Last Saturday I shopped at two markets, one small and friendly, and one big and corporate. First, I stopped by to see what was new at the Upper Eastside Market, and it was loaded with good things to eat. Who says it’s too hot to grow anything here in the summer? Over at the Nature Boyz juice stand, Clive had a couple of good sized jakfruit available. They are starting to mature this time of year. Further down the row of tents, I found locally grown okra, collards, calabaza, lemongrass, fresh akee and annona fruit. You could get callaloo and plantains from Three Sisters Farm in Redland, sweet potatoes grown on a small farm in Kendall, and loads of starfruit from a garden just down the street in Miami Shores. The eggs were from hens kept somewhere in North Miami, shhhhh! They even had bags of white and brown organic rice grown and milled in Belle Glade. Almost everything at this market is local — sourced either from Miami-Dade County or somewhere in Florida.

Local avocados grown for Uncle Matt’s.

My next stop was Whole Foods in Aventura. I’d heard there was local fruit in the stores, and wanted to see for myself. I easily spotted a nice heap of shiny and fresh green avocados carrying the Uncle Matt’s brand, and grown locally by Murray Bass. Nearby were medium sized mamey from Health and Happiness Farm, but their pints of longans had sold out.

The fruits looked pretty good, but specialty items were another story. Packets of allspice leaves and berries from Bee Heaven Farm were starting to look a little brown. Bunches of wilting garlic chives, also from Bee Heaven, were piled in a shallow basket in an open cooler. They were starting to wilt, and looked in desperate need of a mister. One shelf up were boxes of extremely perishable edible flowers from Paradise Farms that looked flat, dried up and inedible.

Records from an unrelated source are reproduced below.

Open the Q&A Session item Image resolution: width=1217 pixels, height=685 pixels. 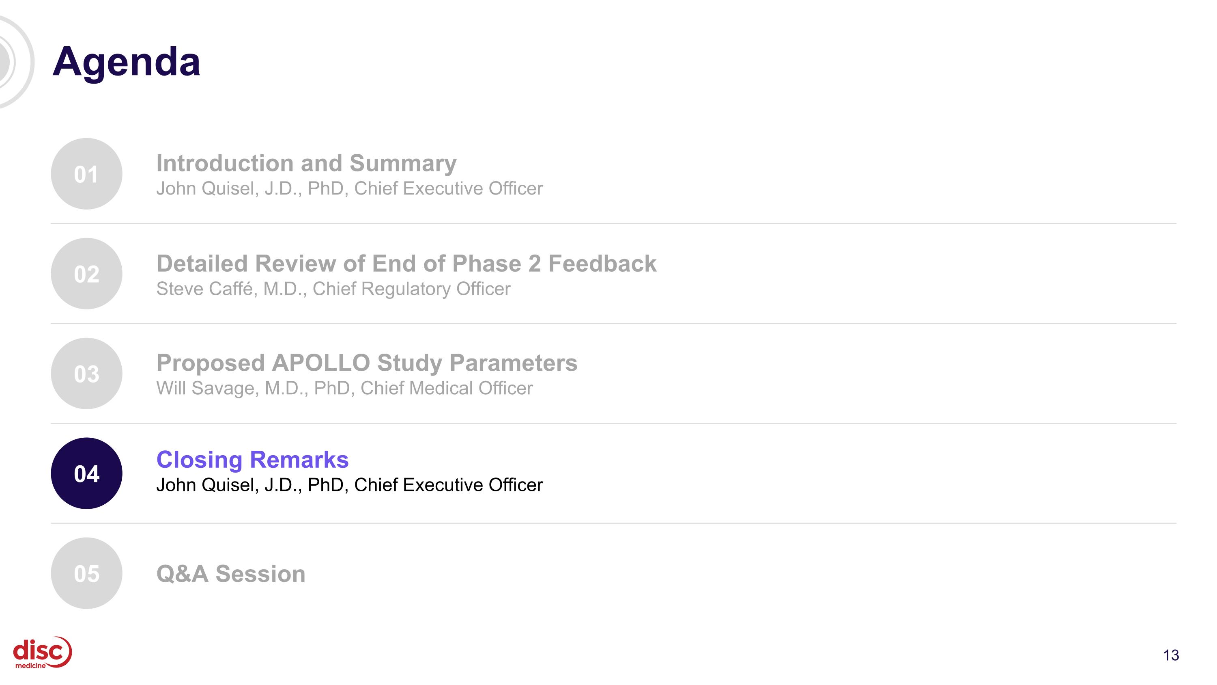(231, 574)
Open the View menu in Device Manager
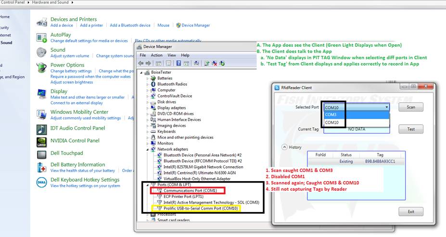The width and height of the screenshot is (446, 237). click(x=172, y=55)
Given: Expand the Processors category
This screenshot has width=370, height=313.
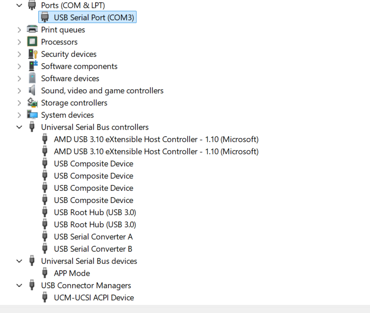Looking at the screenshot, I should 19,42.
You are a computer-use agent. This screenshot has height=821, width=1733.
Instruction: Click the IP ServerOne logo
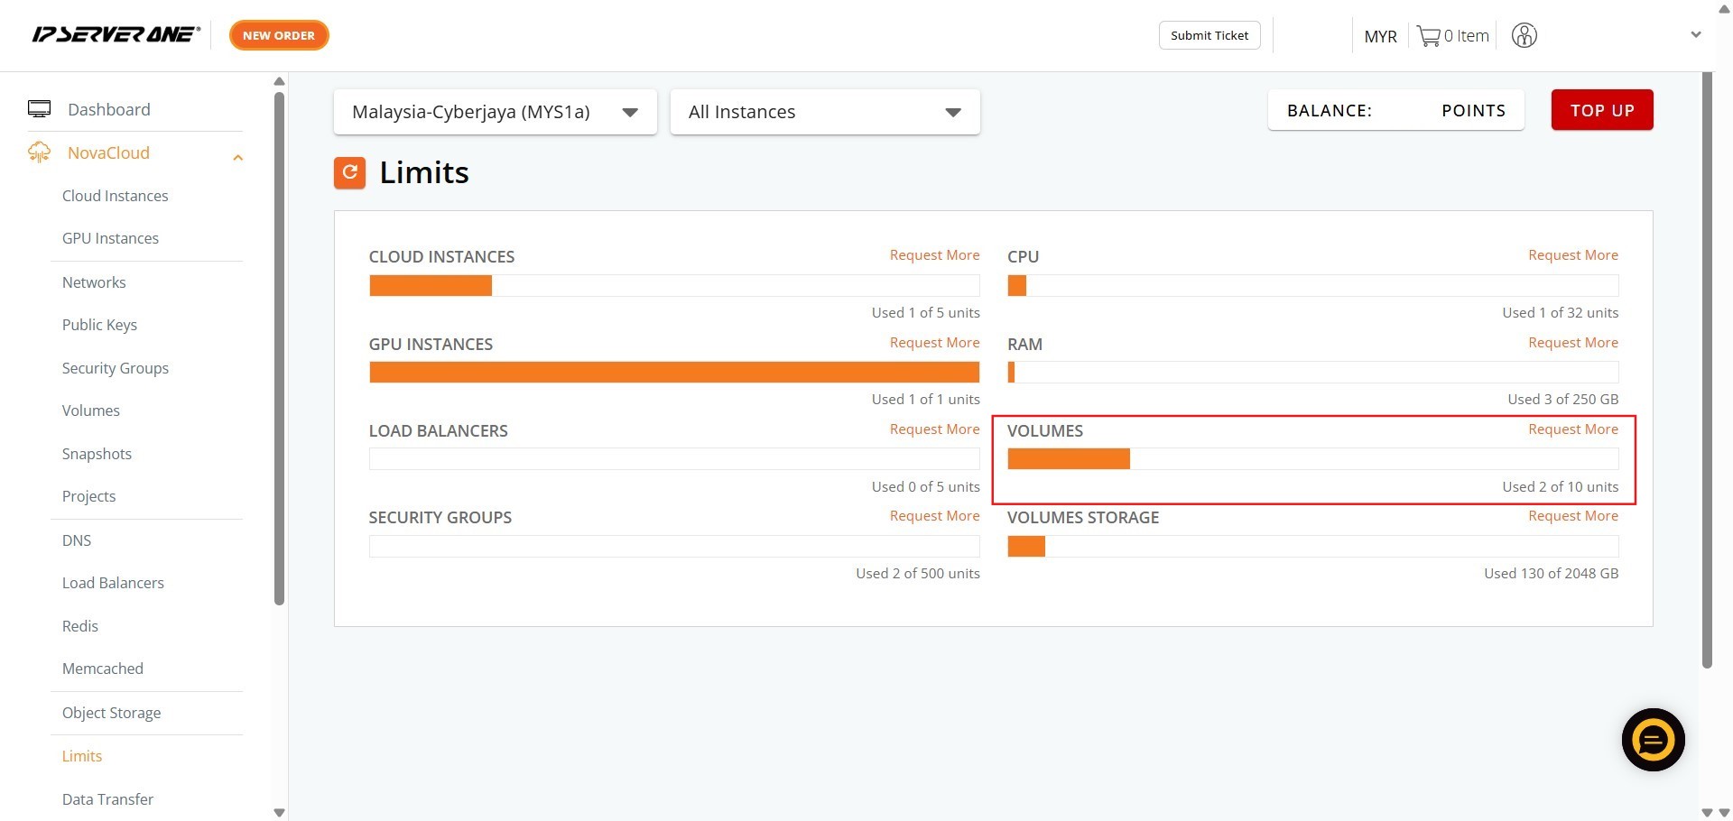tap(116, 35)
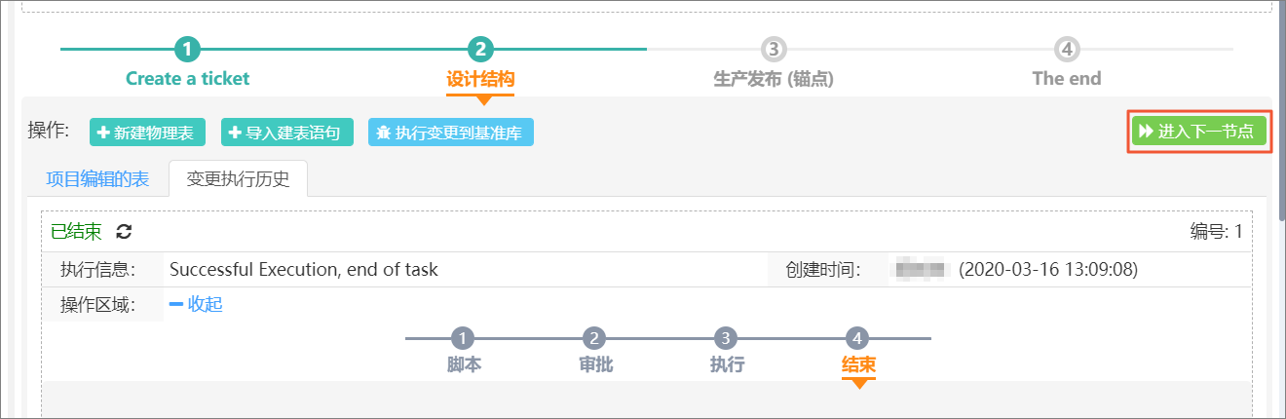
Task: Click step 3 circle 生产发布
Action: 774,49
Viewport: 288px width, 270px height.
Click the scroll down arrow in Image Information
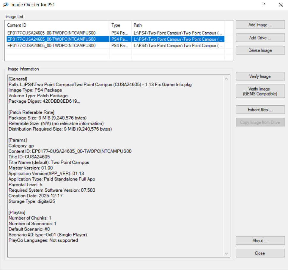227,254
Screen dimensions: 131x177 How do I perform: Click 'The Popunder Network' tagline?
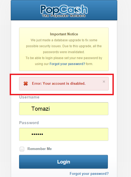click(64, 16)
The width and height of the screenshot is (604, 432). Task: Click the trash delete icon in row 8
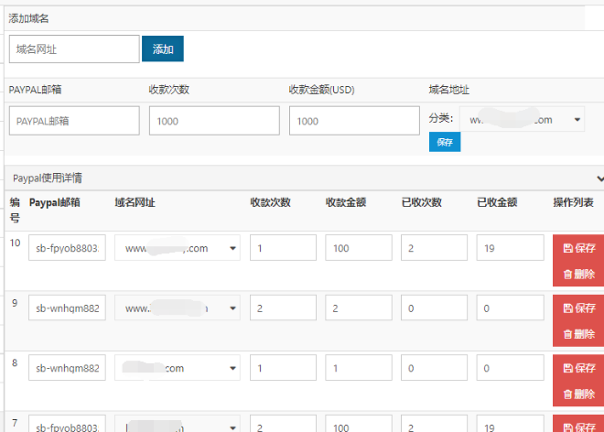click(x=568, y=394)
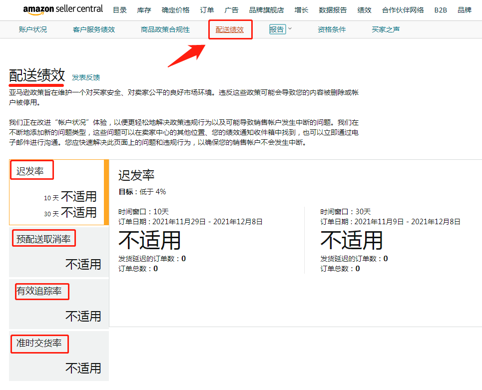
Task: View the 准时交货率 metric details
Action: [39, 344]
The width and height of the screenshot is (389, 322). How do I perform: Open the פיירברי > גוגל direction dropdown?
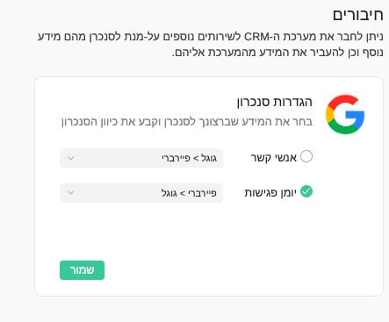click(141, 193)
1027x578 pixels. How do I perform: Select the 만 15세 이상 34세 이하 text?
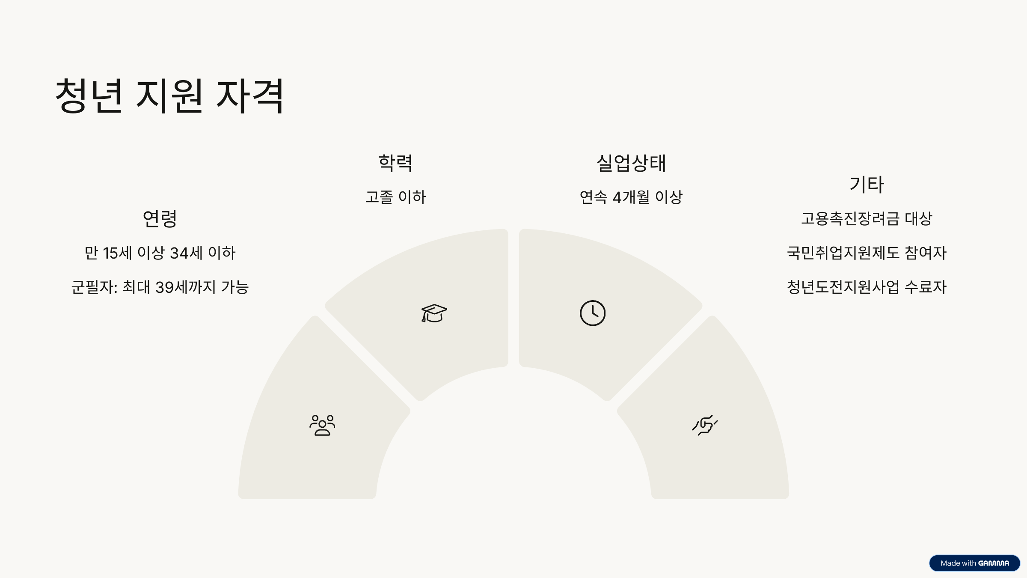pyautogui.click(x=160, y=253)
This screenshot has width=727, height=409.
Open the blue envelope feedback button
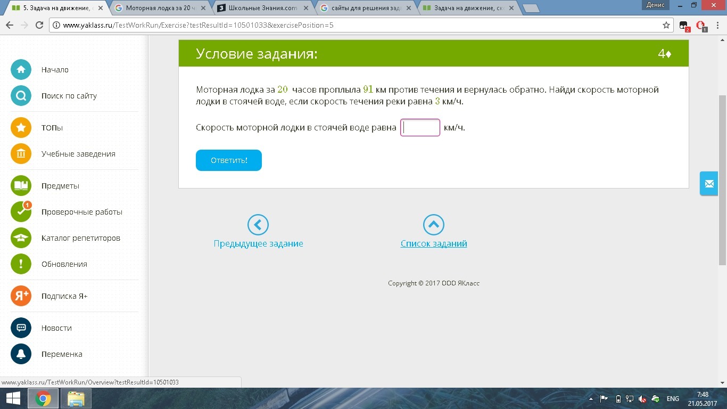click(x=709, y=184)
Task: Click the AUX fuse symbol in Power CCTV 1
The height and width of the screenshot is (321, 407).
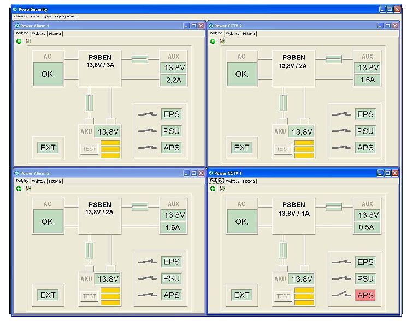Action: coord(333,207)
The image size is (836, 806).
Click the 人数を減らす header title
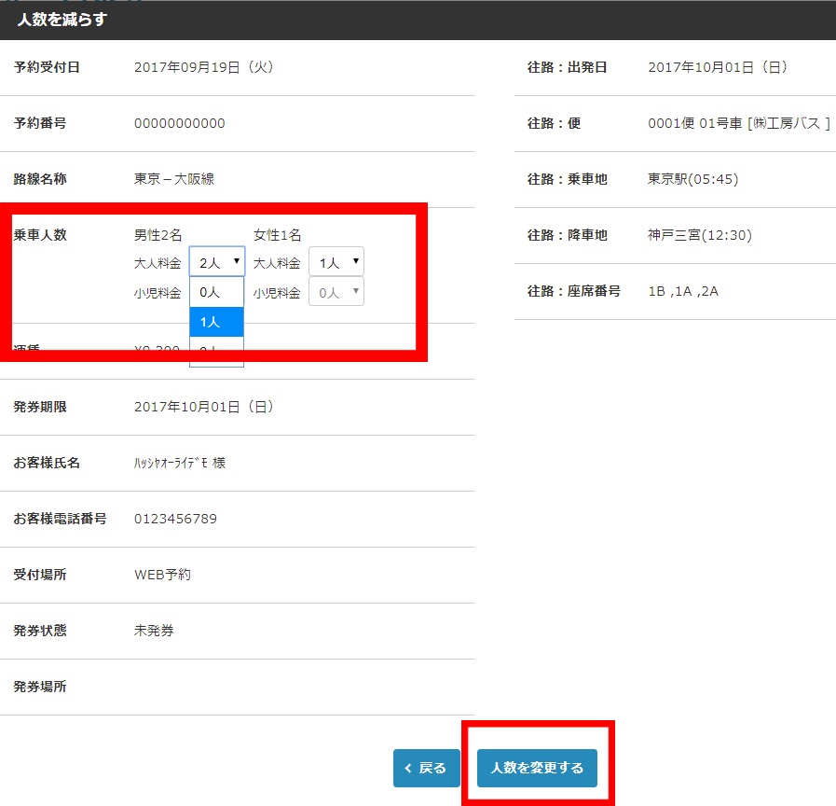[x=62, y=20]
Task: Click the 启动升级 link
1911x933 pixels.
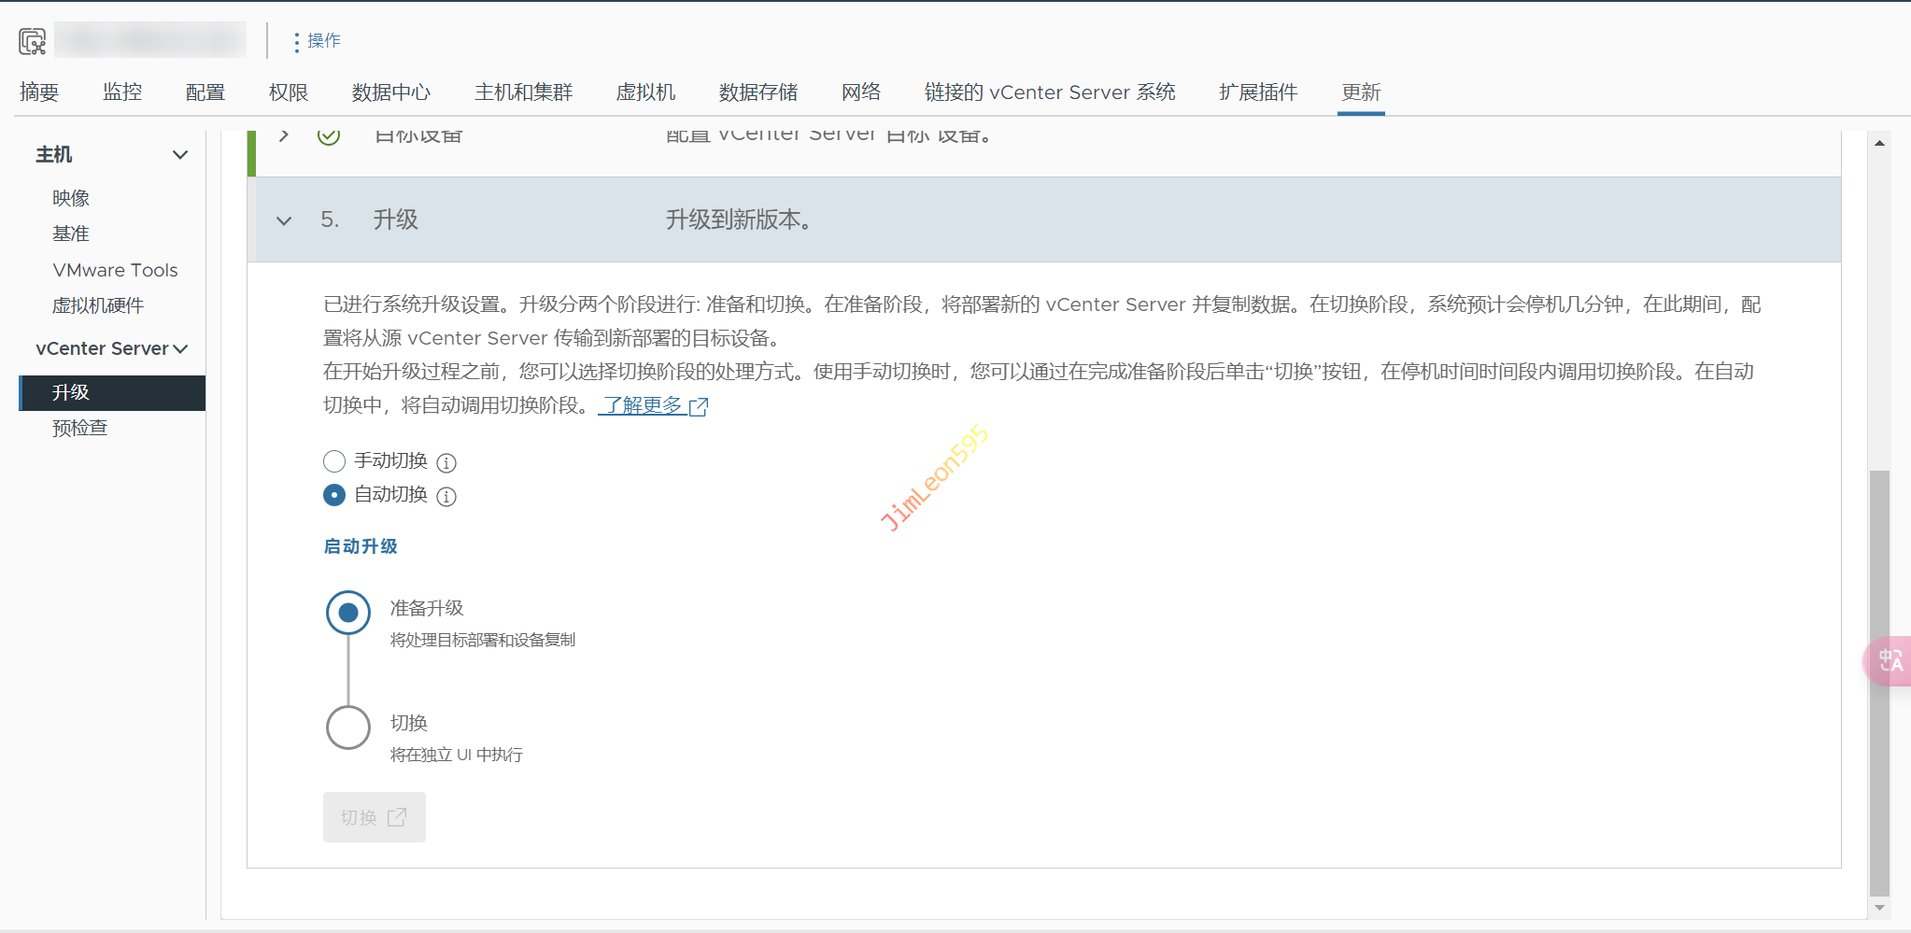Action: [x=361, y=546]
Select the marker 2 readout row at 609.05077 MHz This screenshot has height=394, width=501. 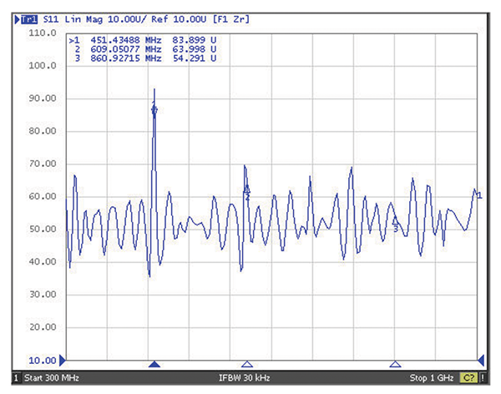[x=144, y=49]
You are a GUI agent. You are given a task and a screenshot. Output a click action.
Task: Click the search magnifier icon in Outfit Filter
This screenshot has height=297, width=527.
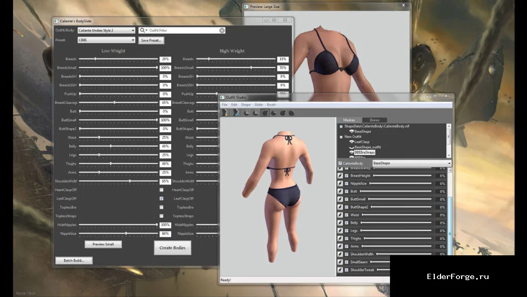coord(143,31)
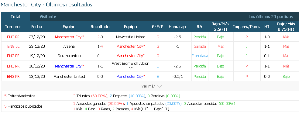Select ENG LC tournament label

[13, 47]
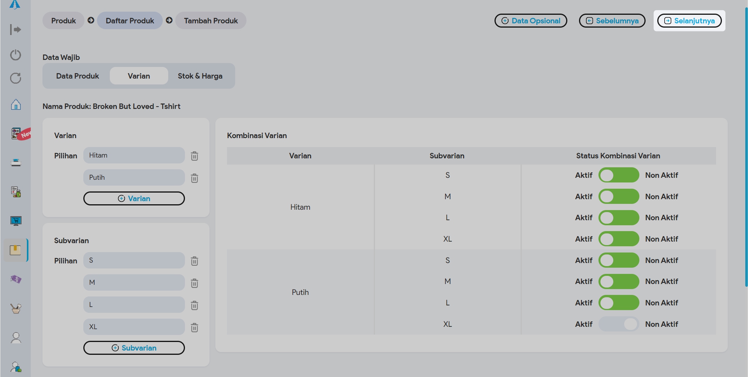Screen dimensions: 748x377
Task: Switch to the Stok & Harga tab
Action: [x=200, y=76]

Overall, I have to give Whole Foods credit for making a good effort to support local growers. They are doing an OK job of sourcing local fruits this summer. But, by the looks of things, their produce people could use training on how to handle delicate specialty items. And of course, there’s just no comparison to shopping at the neighborhood farmer’s market, which has plenty of extremely fresh, locally sourced items!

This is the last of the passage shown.